10分钟后——
“我开动了——”
那个人坐在光下,头发散发出一股几乎耀眼的白。头发分两边梳着,微低着头,黑色的,皮质的大衣在光下折射出硬质的质感,银色的锁链拴在兜上闪闪发光。他敛着眼,呈温顺无害的状态。
幸平创真一言难尽地站在那个人的身边,眼睁睁地看着他把自己本来煮给诚一郎的夜宵咕嘟咕嘟地一口气喝掉大半。这个忽然闯入的不速之客身板并不壮实,甚至黑皮手套和皮质大衣间撩起来露出的一小节手腕素如冰雪——比起凶徒他更像是某个富贵病房里俊秀隽永的娇弱少年。但是红发少年没有忘记,这个人真正抬眼直视他的时候,眼神冷得让人从心里发抖。
那是真正淡漠不含感情的瞥视,让人头皮发麻。那个人也没有做什么,就这样望着他,幸平创真身子一抖,不知道为什么就是觉得冷,他像是一只被箭穿透的鸟儿,而来人的目光就是那支利剑。
真正的暴徒从来不需故作凶狠。幸平创真看着那个男人,不经想起了自己曾经看过的电影,刺耳的刹车声后,身着黑色的干部们下车,他们的身影仿佛群山,从黑色走到聚光灯下。黑衣敞开,雨水顺着帽檐滑下,丝绸衬里华丽逼人,气势有如恶鬼。
领头的人黑色皮衣套在外边,没有掏枪,也没有挎刀,只是站在那边,淡漠地一瞥。雨里一点星红亮起,男人吐出烟圈,他随意地掏出打火机点烟,随意地站在那里,却因为之前那包含了尸山血海,沉淀多年的杀戮与血腥的一瞥,压得无一人敢上前来。
日本从来不缺乏极道传说,这是一个世界上唯一一个允许黑道组织合法存在的国家,日本的法律只追究犯罪的人而不是犯罪的组织,三合会,山口组堪称世界闻名。幸平创真看到他就不由得想起这个国家的极道传说,这个人黑得太纯粹了,头发是耀眼的素白,气息却是沉郁的黑。
就像是地上干涸已久的血——
所幸这个人只是跟他索要食物。
[呼。吃完了。]vector把最后一片蚬肉从蚬贝里嘬出来,台子上堆了小山一样的蚬贝。

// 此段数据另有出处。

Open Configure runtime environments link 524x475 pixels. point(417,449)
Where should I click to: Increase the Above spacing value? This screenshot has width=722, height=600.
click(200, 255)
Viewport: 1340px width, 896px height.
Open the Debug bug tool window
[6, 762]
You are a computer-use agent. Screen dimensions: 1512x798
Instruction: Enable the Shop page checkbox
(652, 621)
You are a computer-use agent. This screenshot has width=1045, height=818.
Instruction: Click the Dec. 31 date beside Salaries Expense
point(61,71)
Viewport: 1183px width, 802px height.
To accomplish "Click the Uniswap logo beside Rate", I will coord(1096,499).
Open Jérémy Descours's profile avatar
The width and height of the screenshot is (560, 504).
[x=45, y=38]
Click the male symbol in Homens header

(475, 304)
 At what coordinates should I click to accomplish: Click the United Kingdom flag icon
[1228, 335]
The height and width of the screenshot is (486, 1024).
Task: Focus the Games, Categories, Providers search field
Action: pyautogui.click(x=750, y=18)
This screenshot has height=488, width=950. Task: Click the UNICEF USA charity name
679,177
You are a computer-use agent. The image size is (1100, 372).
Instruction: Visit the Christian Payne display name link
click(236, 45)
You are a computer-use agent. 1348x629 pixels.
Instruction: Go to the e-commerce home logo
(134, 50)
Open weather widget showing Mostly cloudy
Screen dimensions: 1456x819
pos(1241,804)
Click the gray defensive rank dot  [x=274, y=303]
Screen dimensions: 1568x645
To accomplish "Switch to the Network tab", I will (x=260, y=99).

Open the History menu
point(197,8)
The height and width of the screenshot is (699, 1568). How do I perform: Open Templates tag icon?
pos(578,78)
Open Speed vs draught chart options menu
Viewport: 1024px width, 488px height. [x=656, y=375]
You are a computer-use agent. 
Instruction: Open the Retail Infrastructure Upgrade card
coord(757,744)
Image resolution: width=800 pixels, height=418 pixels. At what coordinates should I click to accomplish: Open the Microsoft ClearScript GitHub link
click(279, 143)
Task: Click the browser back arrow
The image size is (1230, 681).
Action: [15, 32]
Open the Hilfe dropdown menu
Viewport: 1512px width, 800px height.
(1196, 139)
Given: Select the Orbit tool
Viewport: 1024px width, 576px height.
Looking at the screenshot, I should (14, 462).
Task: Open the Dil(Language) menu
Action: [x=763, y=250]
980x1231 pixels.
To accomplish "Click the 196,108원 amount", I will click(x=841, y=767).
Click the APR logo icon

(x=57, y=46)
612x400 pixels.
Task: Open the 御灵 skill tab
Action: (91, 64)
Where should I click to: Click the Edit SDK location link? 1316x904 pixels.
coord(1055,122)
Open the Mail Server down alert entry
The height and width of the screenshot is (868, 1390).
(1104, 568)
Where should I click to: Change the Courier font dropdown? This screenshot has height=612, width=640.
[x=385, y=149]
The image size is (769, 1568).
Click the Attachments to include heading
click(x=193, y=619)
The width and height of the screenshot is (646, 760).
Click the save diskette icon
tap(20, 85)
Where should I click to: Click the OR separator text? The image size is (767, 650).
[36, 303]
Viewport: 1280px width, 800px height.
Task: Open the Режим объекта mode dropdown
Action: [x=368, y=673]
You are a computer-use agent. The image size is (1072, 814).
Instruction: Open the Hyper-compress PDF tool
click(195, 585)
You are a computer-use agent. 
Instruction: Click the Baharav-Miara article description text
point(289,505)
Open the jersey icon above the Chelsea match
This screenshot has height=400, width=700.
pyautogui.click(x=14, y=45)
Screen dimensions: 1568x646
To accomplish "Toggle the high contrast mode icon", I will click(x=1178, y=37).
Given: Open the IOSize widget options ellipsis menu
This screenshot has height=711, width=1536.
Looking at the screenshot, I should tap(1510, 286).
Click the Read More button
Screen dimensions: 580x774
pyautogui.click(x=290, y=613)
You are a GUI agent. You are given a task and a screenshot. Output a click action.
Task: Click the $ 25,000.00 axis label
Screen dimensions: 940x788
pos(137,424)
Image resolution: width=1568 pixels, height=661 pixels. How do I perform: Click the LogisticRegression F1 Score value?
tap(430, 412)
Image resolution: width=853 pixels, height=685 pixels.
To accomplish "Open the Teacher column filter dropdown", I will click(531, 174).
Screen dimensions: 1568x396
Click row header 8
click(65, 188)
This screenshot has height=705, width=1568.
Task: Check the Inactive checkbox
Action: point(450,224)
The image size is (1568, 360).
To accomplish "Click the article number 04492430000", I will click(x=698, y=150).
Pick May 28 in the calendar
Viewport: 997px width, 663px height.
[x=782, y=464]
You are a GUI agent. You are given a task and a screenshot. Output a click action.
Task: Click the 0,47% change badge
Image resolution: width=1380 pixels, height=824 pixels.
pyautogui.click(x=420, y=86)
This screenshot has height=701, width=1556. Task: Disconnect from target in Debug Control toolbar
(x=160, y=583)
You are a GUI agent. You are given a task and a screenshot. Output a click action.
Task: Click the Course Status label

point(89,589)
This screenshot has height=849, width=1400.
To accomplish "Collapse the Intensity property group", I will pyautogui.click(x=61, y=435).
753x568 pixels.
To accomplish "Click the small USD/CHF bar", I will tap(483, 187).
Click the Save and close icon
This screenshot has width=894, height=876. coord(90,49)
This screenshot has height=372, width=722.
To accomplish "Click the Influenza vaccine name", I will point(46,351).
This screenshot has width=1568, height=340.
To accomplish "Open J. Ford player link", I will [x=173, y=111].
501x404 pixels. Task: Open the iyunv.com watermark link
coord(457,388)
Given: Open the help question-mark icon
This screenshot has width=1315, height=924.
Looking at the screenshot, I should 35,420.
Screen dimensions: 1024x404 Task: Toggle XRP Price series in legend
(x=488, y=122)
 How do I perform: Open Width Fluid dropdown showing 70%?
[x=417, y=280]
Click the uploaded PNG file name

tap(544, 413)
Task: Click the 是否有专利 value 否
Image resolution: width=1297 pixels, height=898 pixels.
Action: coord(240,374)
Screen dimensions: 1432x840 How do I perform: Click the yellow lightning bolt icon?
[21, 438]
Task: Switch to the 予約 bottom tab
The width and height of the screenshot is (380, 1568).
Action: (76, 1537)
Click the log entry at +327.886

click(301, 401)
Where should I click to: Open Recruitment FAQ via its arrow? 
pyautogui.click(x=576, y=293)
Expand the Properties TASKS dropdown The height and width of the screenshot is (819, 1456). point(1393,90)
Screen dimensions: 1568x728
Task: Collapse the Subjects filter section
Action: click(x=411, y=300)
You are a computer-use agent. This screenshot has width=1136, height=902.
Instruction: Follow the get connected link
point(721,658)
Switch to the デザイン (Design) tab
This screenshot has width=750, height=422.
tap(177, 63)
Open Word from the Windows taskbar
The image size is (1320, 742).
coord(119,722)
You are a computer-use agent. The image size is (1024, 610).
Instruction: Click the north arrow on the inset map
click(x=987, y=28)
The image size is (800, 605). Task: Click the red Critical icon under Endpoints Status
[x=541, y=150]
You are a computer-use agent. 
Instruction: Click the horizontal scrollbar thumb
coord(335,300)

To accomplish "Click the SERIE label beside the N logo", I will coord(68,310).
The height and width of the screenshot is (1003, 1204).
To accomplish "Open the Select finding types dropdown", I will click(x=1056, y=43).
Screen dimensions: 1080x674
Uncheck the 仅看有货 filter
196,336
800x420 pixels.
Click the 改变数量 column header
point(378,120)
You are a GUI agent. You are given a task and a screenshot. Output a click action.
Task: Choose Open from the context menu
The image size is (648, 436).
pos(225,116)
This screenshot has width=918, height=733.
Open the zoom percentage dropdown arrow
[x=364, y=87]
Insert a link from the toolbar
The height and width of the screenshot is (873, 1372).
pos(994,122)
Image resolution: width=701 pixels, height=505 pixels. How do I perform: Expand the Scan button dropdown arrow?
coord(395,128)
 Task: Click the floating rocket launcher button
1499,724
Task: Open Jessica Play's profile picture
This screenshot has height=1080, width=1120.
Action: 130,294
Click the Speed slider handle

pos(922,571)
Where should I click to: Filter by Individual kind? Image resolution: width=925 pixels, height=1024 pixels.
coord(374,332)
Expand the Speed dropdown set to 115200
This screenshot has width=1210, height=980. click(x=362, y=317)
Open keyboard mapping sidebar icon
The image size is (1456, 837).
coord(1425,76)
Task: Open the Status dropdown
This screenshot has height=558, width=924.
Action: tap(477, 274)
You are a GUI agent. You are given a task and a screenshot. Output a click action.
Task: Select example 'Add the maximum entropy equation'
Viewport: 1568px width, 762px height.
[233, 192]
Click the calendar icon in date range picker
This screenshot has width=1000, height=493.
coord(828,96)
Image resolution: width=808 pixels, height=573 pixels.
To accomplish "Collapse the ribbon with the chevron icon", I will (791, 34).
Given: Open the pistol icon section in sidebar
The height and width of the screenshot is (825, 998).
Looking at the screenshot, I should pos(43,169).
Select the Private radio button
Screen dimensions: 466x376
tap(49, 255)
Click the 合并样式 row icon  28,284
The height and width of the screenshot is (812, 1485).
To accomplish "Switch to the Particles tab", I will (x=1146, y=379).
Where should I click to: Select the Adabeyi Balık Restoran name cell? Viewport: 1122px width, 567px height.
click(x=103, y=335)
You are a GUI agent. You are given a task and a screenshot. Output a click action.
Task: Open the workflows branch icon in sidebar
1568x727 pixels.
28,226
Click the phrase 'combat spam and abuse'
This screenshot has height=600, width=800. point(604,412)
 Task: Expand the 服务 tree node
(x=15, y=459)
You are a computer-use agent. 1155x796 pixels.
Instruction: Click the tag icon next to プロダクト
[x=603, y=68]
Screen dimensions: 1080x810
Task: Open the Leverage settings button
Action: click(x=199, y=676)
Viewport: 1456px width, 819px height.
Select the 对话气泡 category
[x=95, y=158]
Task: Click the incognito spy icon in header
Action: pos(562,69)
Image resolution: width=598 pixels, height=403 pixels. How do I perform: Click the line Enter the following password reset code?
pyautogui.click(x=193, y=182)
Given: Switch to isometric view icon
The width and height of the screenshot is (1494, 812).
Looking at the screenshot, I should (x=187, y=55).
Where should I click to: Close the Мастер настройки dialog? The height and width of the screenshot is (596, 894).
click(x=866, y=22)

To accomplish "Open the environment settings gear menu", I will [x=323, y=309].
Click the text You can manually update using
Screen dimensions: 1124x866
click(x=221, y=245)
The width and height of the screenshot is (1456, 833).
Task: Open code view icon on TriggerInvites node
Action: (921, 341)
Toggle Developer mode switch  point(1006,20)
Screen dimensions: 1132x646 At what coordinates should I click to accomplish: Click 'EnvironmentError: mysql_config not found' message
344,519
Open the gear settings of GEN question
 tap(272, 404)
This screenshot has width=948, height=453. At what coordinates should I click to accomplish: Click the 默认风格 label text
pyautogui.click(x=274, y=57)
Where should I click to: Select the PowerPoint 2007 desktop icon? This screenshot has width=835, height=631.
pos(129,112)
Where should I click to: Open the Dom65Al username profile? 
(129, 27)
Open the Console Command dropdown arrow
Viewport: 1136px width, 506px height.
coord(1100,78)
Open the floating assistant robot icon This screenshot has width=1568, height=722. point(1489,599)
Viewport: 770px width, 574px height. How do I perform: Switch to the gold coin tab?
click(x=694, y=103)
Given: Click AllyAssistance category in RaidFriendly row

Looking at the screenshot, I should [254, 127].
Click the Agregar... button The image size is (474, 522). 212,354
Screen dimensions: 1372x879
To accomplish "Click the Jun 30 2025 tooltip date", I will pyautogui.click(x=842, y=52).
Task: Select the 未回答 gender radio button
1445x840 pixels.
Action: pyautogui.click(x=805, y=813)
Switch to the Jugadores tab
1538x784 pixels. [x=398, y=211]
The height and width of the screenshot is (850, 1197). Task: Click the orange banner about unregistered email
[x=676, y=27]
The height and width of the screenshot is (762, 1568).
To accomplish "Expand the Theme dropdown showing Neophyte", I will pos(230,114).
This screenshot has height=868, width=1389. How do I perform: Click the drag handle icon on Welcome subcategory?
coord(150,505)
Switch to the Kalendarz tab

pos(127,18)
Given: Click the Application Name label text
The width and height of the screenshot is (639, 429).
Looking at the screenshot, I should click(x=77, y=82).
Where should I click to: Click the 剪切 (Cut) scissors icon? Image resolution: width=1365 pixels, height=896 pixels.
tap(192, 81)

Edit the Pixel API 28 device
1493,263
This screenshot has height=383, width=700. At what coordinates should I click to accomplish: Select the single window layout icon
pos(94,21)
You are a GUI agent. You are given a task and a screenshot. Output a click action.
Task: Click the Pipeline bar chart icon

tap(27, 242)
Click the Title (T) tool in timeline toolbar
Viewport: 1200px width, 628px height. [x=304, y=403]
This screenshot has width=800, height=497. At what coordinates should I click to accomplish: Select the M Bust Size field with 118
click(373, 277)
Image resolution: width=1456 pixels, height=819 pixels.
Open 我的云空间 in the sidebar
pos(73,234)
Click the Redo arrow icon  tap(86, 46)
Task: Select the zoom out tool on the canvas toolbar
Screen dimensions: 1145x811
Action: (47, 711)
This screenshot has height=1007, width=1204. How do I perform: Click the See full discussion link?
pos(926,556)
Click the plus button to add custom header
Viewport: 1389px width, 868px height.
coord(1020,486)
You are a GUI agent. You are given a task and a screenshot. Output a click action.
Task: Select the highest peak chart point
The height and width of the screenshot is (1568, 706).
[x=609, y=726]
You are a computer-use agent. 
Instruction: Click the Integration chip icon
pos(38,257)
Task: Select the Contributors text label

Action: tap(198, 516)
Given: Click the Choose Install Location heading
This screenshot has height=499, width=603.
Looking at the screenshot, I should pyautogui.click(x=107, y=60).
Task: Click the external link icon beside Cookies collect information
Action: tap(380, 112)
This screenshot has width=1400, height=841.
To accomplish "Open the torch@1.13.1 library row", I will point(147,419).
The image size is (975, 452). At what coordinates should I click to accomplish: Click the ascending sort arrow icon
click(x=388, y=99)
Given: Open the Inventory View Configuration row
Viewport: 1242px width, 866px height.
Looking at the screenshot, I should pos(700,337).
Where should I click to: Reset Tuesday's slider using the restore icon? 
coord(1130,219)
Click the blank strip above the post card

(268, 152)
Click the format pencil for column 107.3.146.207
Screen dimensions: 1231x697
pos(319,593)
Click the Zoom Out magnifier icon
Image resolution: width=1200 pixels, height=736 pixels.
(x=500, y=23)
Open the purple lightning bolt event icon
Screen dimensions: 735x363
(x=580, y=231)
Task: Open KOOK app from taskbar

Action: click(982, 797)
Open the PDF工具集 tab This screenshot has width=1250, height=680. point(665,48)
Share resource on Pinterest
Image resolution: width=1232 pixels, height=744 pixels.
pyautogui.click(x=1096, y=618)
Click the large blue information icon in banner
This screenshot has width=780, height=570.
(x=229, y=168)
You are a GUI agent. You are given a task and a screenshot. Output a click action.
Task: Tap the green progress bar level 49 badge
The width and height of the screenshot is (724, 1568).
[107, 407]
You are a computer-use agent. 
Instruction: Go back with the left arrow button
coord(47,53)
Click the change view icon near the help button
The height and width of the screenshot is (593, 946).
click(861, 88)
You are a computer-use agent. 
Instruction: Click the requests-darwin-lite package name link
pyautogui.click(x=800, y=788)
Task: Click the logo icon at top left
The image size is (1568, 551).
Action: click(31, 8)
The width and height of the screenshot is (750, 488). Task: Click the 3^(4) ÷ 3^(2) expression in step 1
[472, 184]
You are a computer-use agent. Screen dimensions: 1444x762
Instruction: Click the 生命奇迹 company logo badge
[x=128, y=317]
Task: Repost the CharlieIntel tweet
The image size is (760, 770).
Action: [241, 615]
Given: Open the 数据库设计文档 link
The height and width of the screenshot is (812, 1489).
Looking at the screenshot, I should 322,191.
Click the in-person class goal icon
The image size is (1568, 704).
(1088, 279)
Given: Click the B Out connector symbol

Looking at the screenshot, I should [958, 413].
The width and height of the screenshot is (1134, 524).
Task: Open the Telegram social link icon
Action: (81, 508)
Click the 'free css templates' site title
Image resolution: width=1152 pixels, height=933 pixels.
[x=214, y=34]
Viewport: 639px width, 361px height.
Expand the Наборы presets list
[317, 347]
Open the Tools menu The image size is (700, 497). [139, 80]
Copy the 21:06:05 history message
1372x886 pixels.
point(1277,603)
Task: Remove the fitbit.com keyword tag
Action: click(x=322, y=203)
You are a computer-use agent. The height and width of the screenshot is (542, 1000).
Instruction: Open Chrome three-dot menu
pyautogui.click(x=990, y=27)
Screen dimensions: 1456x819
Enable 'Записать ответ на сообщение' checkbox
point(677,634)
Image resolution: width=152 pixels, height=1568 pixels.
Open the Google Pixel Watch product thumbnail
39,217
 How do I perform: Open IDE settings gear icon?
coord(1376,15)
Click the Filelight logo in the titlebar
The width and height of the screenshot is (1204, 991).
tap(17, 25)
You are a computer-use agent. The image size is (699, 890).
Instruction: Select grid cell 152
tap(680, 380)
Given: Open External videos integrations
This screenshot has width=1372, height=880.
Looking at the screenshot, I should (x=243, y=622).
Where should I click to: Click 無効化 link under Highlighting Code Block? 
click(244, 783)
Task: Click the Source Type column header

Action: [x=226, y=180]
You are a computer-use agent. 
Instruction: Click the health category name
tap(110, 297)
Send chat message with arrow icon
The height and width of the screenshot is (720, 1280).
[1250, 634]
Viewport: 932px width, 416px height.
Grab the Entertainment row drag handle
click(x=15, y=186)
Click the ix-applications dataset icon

汤很鲜,盐和姜放得恰到好处。除了蚬贝就是汤,暖暖的下胃,整个人都舒服起来。
他感受了一下腹部的空虚,大概是考虑到夜宵吃太多不好,那个被偷窥的男生并没有下很多的料。浅浅的,一小盅,双手交叠重合一半都能握起。
“嗯,能再做一点吗?”
对上大佬眼睛的幸平创真根本不敢说不。他根本连对方吃完的碗都不敢收,就走向料理台。
“你是厨师对吧?”这句话虽然用的是问号,语气却是陈述句。
其实vector上船后就知道是哪家的船了。
“啊,对,对,对……”幸平创真点头。
vector看着初次见面的少年又去捞蚬贝,打开刚才煮蚬贝的锅,切姜,他就……
“那你一定可以做点别的吧?”他打断了少年的动作,“我想吃点稍微复杂一点的东西……”
“哈?”
事情是怎么发展成这样的呢?幸平创真恍恍惚惚地想——
他不过是应了老爸的要求,出来给他煮夜宵,为什么会碰上一个浑身上下散发着危险气息的家伙?还开口就跟他要饭。
——“因为杀手也是要恰饭的嘛。”
那个白发蓝眼看起来很危险的家伙这么说着,然后把他做的料理吃了个干净。
“现在的杀手都这么诚实的吗?你就这样直接说出来没事的吗?不会杀我灭口吧?”幸平创真有点欲哭无泪地说道,这个人刚开始高冷的一匹,结果吃饱了就跟他逼逼,完全不符合初见的大佬人设,嘴碎得有点像他商业街隔壁卖便当的青年。
嗯……总觉知道得太多的自己明天就会被灌水泥沉到东京湾底呢。
“嚯,小年轻,就是想太多。”杀手先生斜了他一眼,吃饱了以后整个人都懒洋洋的,“告诉你又怎么样?你还能报警吗?”